The most honest summary: Diffusion models typically generate through learned pattern application to random noise—genuinely creating novel pixel arrangements in most documented cases. However, they learned those patterns exclusively from existing images, can memorize specific training examples (particularly frequently-appearing ones), and operate entirely within the distribution of their training data. Whether this constitutes transformative fair use or derivative infringement remains legally unresolved and may vary by jurisdiction, use case, and how courts ultimately interpret the statistical nature of the relationship to training data.
The research makes one thing clear: facile answers don't survive contact with the technical and legal complexity. Both "it's completely original" and "it's just collage" are oversimplifications. The reality is messier, more interesting, and more challenging than either narrative allows.
References
[^1]: Carlini, N., Hayes, J., Nasr, M., Jagielski, M., Sehwag, V., Tramèr, F., Balle, B., Ippolito, D., & Wallace, E. (2023). Extracting Training Data from Diffusion Models. 32nd USENIX Security Symposium, 5253-5270.
[^2]: Kabir, A. I., Mahomud, L., Fahad, A. A., & Ahmed, R. (2024). Empowering Local Image Generation: Harnessing Stable Diffusion for Machine Learning and AI. Informatica Economică, 28(1), 25-35.
[^3]: Gokaslan, A., Cooper, A. F., Collins, J., Seguin, L., Jacobson, A., Patel, M., Frankle, J., Stephenson, C., & Kuleshov, V. (2024). CommonCanvas: Open Diffusion Models Trained on Creative-Commons Images. IEEE/CVF Conference on Computer Vision and Pattern Recognition (CVPR), 8250-8260.
[^4]: Miao, Z., Wang, J., Wang, Z., Yang, Z., Wang, L., Qiu, Q., & Liu, Z. (2024). Training Diffusion Models Towards Diverse Image Generation with Reinforcement Learning. IEEE/CVF Conference on Computer Vision and Pattern Recognition (CVPR), 10844-10854.

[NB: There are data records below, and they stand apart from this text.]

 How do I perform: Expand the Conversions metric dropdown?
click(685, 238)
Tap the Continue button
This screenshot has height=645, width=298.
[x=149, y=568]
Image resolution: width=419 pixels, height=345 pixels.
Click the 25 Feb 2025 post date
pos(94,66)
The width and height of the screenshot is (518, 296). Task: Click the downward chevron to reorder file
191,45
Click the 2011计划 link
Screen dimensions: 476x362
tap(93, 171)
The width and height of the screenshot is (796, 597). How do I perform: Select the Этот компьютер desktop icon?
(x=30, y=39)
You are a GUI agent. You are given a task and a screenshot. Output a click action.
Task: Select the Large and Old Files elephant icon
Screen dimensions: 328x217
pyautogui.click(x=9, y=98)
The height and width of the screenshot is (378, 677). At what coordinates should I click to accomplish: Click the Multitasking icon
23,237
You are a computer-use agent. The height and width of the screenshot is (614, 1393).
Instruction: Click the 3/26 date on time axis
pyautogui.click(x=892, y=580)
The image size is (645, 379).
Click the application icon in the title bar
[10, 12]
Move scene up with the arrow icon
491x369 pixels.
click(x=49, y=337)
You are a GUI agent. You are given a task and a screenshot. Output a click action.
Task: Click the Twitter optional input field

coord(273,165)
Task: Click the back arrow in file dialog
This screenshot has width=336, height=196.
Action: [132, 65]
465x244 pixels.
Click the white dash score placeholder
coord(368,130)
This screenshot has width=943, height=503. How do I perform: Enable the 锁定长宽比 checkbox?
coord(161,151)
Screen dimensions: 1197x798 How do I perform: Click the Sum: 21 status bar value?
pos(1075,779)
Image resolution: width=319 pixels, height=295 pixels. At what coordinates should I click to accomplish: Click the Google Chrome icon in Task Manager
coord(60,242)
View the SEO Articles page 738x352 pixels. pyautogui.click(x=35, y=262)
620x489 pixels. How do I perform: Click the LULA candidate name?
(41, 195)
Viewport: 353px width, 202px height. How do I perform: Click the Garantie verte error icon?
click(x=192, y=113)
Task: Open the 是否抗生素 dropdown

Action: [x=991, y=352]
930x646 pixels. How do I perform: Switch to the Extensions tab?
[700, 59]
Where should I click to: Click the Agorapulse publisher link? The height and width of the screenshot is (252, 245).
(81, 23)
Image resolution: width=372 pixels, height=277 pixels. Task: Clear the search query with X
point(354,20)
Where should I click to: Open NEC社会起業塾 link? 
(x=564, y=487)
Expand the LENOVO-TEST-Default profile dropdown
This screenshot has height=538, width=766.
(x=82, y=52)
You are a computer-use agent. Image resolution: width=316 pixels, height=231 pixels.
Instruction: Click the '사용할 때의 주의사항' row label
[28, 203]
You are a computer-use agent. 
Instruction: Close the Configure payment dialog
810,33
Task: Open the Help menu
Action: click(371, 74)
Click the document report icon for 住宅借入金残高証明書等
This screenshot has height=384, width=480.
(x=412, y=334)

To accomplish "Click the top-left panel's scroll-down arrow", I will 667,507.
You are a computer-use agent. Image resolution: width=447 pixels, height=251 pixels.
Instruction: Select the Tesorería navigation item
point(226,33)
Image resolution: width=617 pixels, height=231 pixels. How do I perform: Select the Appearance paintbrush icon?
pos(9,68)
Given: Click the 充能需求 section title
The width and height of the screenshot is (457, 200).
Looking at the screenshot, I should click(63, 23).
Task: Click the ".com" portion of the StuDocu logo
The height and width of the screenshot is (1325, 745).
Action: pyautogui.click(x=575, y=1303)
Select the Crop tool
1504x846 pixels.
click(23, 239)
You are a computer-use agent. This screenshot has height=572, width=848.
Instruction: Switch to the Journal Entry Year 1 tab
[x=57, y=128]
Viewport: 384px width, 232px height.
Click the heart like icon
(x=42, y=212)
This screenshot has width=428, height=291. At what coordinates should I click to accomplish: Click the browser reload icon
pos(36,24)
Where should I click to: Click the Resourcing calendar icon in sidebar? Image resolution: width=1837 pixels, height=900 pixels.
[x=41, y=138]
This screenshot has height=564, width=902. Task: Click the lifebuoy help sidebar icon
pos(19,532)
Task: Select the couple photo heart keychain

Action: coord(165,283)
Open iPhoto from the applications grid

[^5]: Dubinski, J., Kowalczuk, A., Boenisch, F., & Dziedzic, A. (2025). CDI: Copyrighted Data Identification in Diffusion Models. IEEE/CVF Conference on Computer Vision and Pattern Recognition (CVPR), 18674-18683.
[^6]: Multiple legal analyses of Getty Images (US) Inc & Ors v. Stability AI Limited [2025] EWHC 2863 (Ch), decided November 4, 2025, from Bird & Bird, Pinsent Masons, and Ropes & Gray.
[^7]: Getty Images Holdings, Inc. Form 8-K filing (2025) regarding UK High Court decision in Getty Images v. Stability AI.
[^8]: Bammey, Q. (2023). Synthbuster: Towards Detection of Diffusion Model Generated Images. IEEE Open Journal of Signal Processing, 5, 1-13.
[^9]: Derevyanko, N., & Zalevska, O. (2023). Comparative analysis of neural networks Midjourney, Stable Diffusion, and DALL-E and ways of their implementation in the educational process of students of design specialities. Scientific Bulletin of Mukachevo State University. Series "Pedagogy and Psychology", 9(3), 36-44.
[^10]: Karnewar, A., Vedaldi, A., Novotny, D., & Mitra, N. J. (2023). HOLODIFFUSION: Training a 3D Diffusion Model Using 2D Images. IEEE/CVF Conference on Computer Vision and Pattern Recognition (CVPR), 18423-18433.
This article synthesizes findings from academic research in computer vision, security, and legal analysis. Technical claims are supported by peer-reviewed publications. Legal interpretations acknowledge ongoing uncertainty and jurisdictional variation. Claims are presented with appropriate epistemic hedging where evidence is incomplete or contested.